What Medical Schools SHOULD Prepare You For
2020 UPDATE: As the USMLE Step 1 is now going to change to a pass/fail system this article may no longer be relevant to your needs.
This debate has gone on way before my time in the medical field, and will likely continue long after. However, there seems to be a really simple answer to this that some medical schools and teachers may be too ignorant, too pompous, or too out-of-touch with reality to admit. Medical schools should, first and foremost, prepare you for the boards.
There. I said it. Start the hate mail.
Some of you may be confused by this statement. Others may be screaming in praise of what sounds obvious to the seeming majority of student, yet may be overlooked by your institute or select teachers. They say they want to teach it “their way” or that they are trying to “prepare you for being a doctor.” Their goals may be noble, but this philosophy has some holes in it.
Academic vs Clinical
The Residency Program Director Survey is conducted every few years to assess what attributes residency programs look for in their students. Consistently, board exams rank near the top (or at the top) of the list. One summation that has been said to me is “Step 1 scores get you the interview, Step 2 gets you the residency.” So our reality, despite what your instructor may desire (and what we may desire as well), is that the boards are pretty darn important.
We all know that our USMLE Step exams, know as the “board exams”, are the life-blood of our futures. I’m not say I agree with this aspect, but the numbers don’t lie. And until more residency directors begin to utilize patient-care based models for assessing a medical student’s worth, this is where we are stuck.
Note: I have heard rumors for several years that residencies are moving away from board exams and taking a more “holistic” approach to residency applicants. However, I have yet to see hard data on this.
Don’t get me wrong. I’m not saying that medical schools should ONLY prepare you for the boards. I’m sure some instructors and programs are quite adept at conveying board-related material in clinical manners. They may use problem-based learning activities, have online lectures for home study, or provide a wider array of online and at-home testing materials for student included with tuition.
Some may be able to provide continuity of education from basic sciences to clinical scenarios. Public health, medical ethics, and even procedural techniques can be taught at schools with the proper administration and resources. The more well-rounded an educational environment, the better the student and their patients will ultimately be. However, this all should come after proper preparation for the wall between basic sciences and clinical experiences: the boards. This is not the story I hear most.
Blood, Sweat, and Tears
But don’t most US medical school graduates pass the boards?
Sure they do. And so do the majority of international/foreign medical graduates as well. This statistic, however, explains nothing of the hardship and personal sacrifice that student and their families had to make in order to become “exam ready.” Though those interviewed from higher-tier schools may only take 2-3 months for exam-prep time, some students take years (often 2 is not unheard of) off for dedicated study time. This is time and money wasted, rent and bills to sustain oneself, income not gained, and can be a perpetually increasing stress point.
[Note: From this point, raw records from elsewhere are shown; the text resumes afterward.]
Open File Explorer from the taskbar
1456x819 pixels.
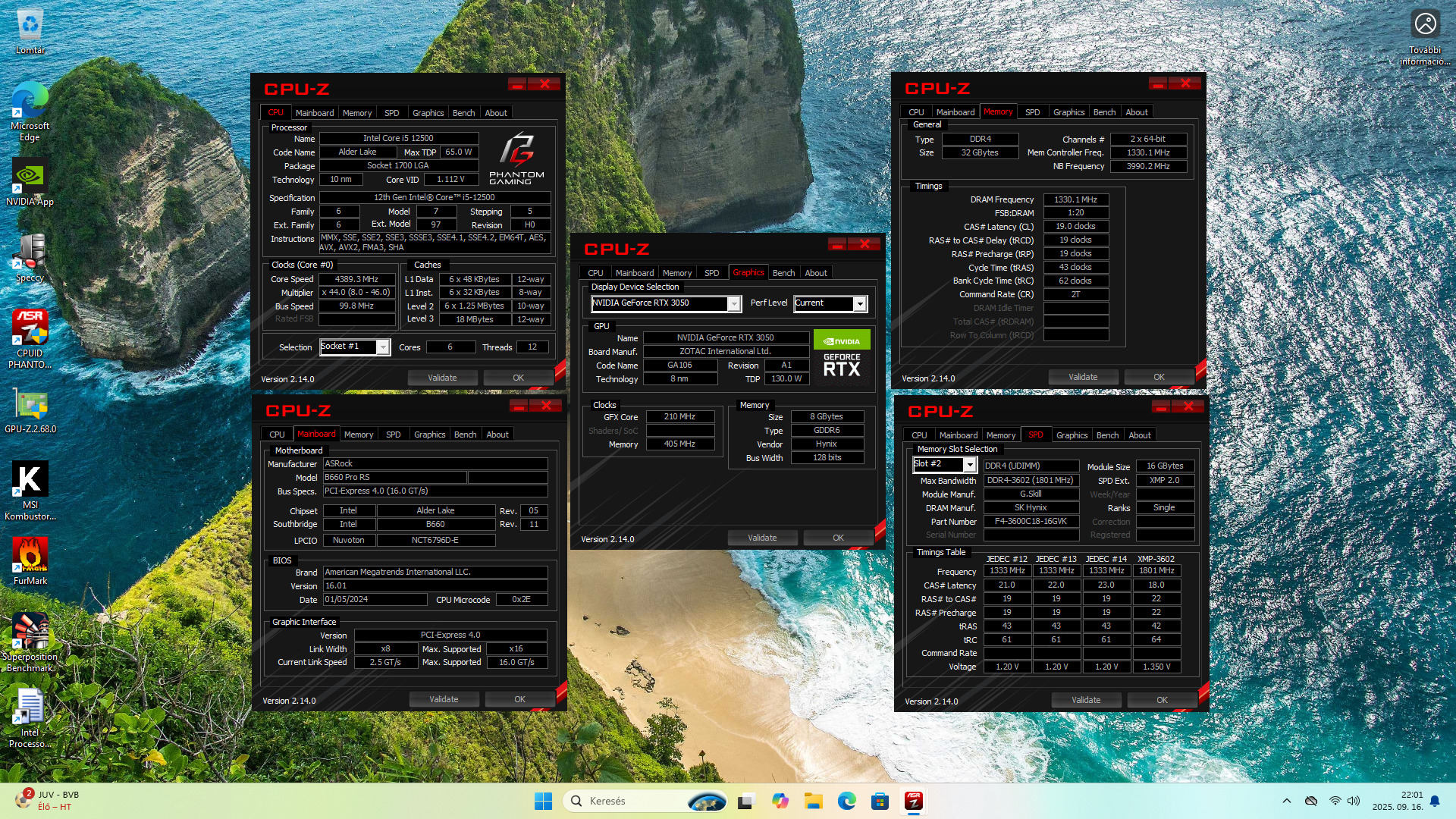(814, 801)
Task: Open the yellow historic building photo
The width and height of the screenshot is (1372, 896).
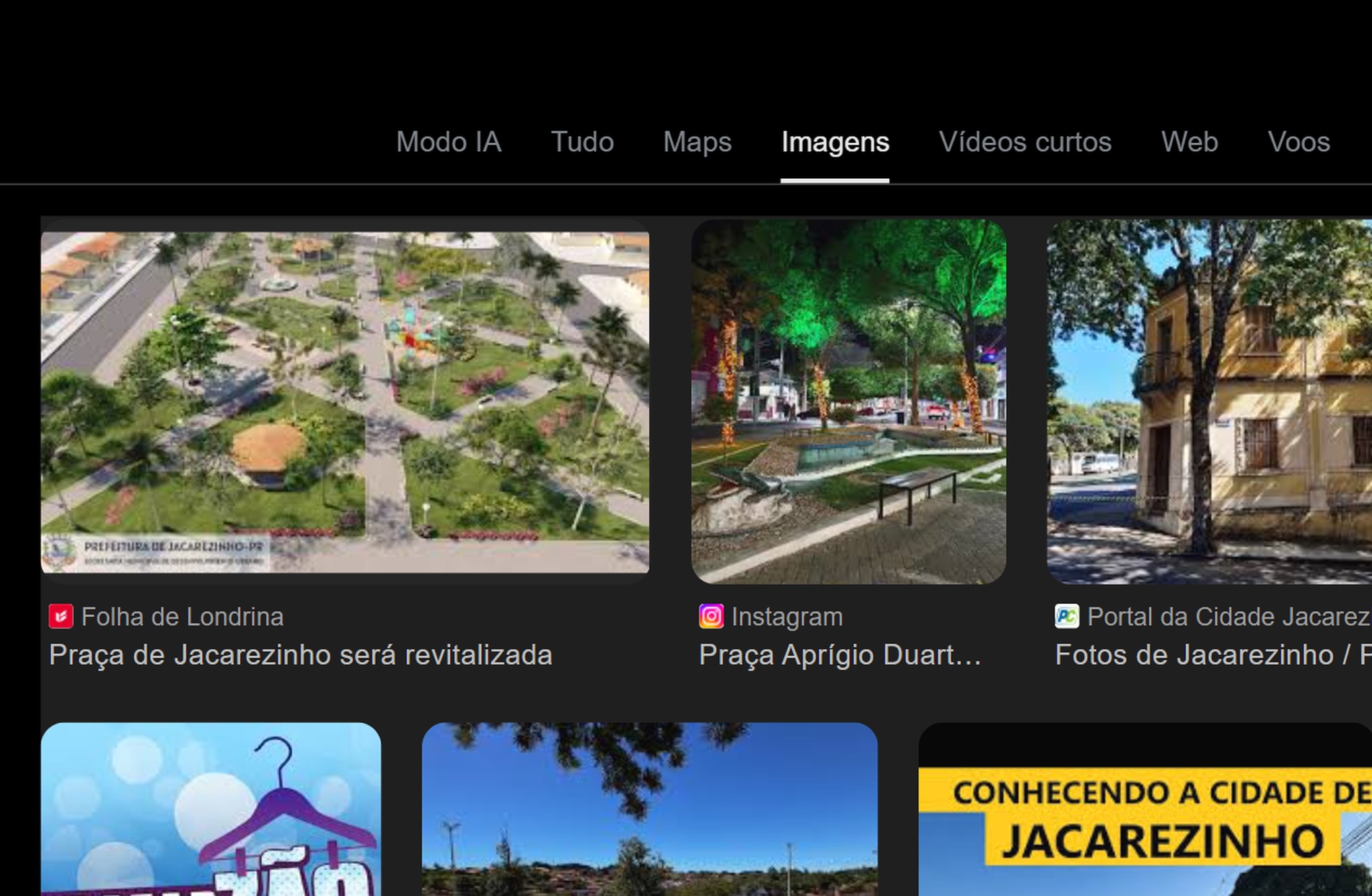Action: (1209, 401)
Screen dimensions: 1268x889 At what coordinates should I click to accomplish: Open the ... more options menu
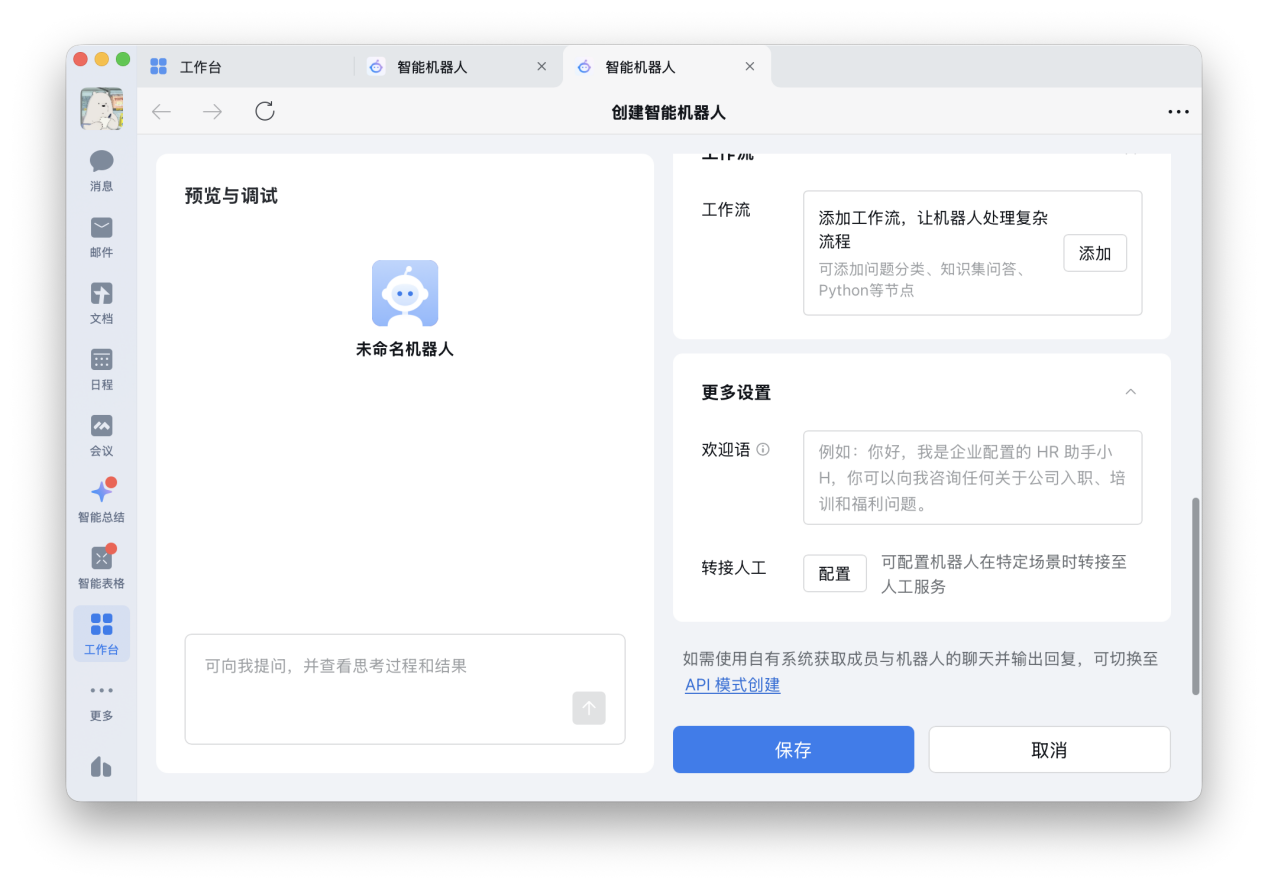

Granted, this may seem like an oversimplification…because it is. It would take a dissertation to explain all of the differences in schools, programs, curriculum, and individuals students when it comes to the multitude of academic and life differences during this period of time. After all, we are talking about several years of a student’s life just for the OPPORTUNITY to sit for the board exams.
Teachers in other academic realms fight against “teaching to the test”, and many claim that standardized tests are ineffectual. But where does the fault lay: with the teachers or with the test? Maybe it’s time for a similar change in medicine.
Graduate rates have also fallen quite significantly in the past few decades. I can’t help think that this dichotomy of what is expected of student in medical school and residency plays a part in this.
Medical School Ethics
Medical students should be quite familiar with the concept of “paternalism.” Once upon a time, doctors thought it was perfectly fine to make the decisions for the patient without their consent because they believed it was the best choice for the patient. However, this archaic paradigm has been replaced with patient autonomy.
Despite this significant change in doctor-patient relations, the same advancements have not been seen in teacher/institute-student interactions in some medical schools. We pay medical schools to prepare us for becoming doctors, yes. However, without passing the boards our journey ends there. Even with passing the boards, if our score is not high enough our journey may end or lead us to a specialty that we did not envision ourselves in. Some specialties are known to have higher burnout rates, but if your choice is accept a residency at a specialty you do not prefer or wait another year and attempt the Match again nearly all students would take the former.
A Look Forward
In a time of increasing dropout rates, physician shortages, and an ever-increasing awareness of physician burnout and suicide perhaps we should do more than just teach students. Maybe we should guide them in how to attain their goals. Maybe we should teach them how to succeed. A re-structuring of the residency process is needed. But until then, it may be best for medical schools to drop the paternalism and personal philosophies to decrease student stress revolving around the board exams.